### CONSIGNES
**a)** Recopiez le passage du texte sur le documentaire de Julie Bertuccelli qui va de "Laisser la parole" jusqu'à "parfois la société.".
**b)** D'après le texte sur le documentaire de Julie Bertuccelli, pourquoi la réalisatrice abandonne-t-elle peu à peu les gros plans pour des plans larges ? Répondez en une à trois phrases.
**c)** Prolongez le texte sur le documentaire de Julie Bertuccelli à partir de l'endroit où il s'arrête.

══ TEXTE SOURCE

Le documentaire de Julie Bertuccelli possède un dispositif de réalisation discret, la caméra est posée, la réalisatrice ne prononce aucune parole et n’intervient pas par la langue avec les enfants dans le film. Cependant, cette classe écrit dans le temps du film la naissance d’un collectif. La volonté d’appartenir à une autre langue, en plus de sa langue maternelle, créée une dynamique de groupe intéressante et la réalisatrice se voit peu à peu obligée de délaisser les gros plans pour des plans larges et revoir sa profondeur de champ, de l’individu au groupe.

Laisser la parole se décanter, respirer, accentuer et enfin se libérer par des propos qui parfois s’emballent autour de sujets conflictuels, comme la laïcité, donne au film une dimension (celle de la polémique) qui ne va pas au bout de son esquisse, et qui délaisse l’intérêt de la langue et de la constitution du groupe pour un retour social et des débats qui enflamment parfois la société.

════
══ DONNÉES ÉTUDIÉES

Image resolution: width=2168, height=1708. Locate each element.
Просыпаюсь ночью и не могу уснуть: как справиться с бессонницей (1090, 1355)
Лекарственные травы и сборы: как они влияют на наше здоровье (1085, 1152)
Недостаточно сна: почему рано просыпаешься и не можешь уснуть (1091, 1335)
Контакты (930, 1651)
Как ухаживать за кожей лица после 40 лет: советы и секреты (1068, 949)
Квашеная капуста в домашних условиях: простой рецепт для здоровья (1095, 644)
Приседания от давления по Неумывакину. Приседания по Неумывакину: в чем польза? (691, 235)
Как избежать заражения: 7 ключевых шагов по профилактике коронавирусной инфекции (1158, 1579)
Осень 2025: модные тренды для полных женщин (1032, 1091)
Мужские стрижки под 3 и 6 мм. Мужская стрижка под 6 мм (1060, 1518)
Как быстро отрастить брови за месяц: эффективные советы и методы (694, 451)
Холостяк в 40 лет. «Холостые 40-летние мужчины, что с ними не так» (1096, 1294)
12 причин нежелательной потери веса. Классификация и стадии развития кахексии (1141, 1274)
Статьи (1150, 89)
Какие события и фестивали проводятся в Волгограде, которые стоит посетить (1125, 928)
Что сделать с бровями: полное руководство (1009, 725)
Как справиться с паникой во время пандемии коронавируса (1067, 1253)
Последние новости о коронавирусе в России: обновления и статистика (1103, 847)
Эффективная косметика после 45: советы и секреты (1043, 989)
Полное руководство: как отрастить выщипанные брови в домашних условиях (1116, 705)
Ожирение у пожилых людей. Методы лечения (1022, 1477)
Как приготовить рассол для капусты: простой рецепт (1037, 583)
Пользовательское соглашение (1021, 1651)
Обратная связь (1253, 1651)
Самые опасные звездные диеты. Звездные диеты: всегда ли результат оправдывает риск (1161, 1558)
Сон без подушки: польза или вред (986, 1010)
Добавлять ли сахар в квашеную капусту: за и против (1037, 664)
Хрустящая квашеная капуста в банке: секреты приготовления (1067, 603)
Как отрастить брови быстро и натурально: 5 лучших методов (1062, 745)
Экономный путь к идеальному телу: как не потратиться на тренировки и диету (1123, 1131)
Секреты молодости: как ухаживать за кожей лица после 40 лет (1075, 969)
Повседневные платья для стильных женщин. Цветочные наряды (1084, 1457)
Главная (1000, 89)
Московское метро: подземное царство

════

### RÉPONSES RÉDIGÉES
**a)**
Laisser la parole se décanter, respirer, accentuer et enfin se libérer par des propos qui parfois s’emballent autour de sujets conflictuels, comme la laïcité, donne au film une dimension (celle de la polémique) qui ne va pas au bout de son esquisse, et qui délaisse l’intérêt de la langue et de la constitution du groupe pour un retour social et des débats qui enflamment parfois la société.

**b)** La volonté des enfants d'appartenir à une autre langue, en plus de leur langue maternelle, crée une dynamique de groupe. La réalisatrice doit donc passer des gros plans à des plans larges et revoir sa profondeur de champ, de l'individu au groupe.

**c)**
Mais, face à cela, l’histoire des individus désamorce sans cesse le fantôme du conflit, pour une réalité plus globale, plus mondiale, que l’on ne montre que trop rarement. C’est dans ce contexte que ce film d’apparence dithyrambique sur l’école Républicaine atteint son paroxysme. Comme l’a dit Jean Philippe Tessé dans le dernier numéro des cahiers du cinéma : « Comme toutes les friandises, ce bonbon républicain se limite à son effet de fraîcheur ». Il est vrai que dans le contexte politique actuel, et la réalité sociale nous le montre tous les jours, on pouvait attendre un discours plus politique, pas politisé mais politique sur l’état des choses et des faits.

Car pour la réalisatrice, tout ce qui sort de l’école, ou du cadre scolaire, n’existe que par les mots, ceux des enfants et ceux des parents. L’image du contexte de la vie hors du sanctuaire que semble être cette classe ne passe que par la parole. C’est un parti pris de réalisation me direz-vous, seulement n’est-ce pas vouloir rajouter un contenu en filigrane, qui de plus n’est jamais exploité, ce temps de l’extérieur, hors des murs apparaît comme un filtre qui occulte l’intérêt de la langue, sans pour autant s’attacher à développer un contexte social visible. Cela détourne donc plus de la parole et de son travail.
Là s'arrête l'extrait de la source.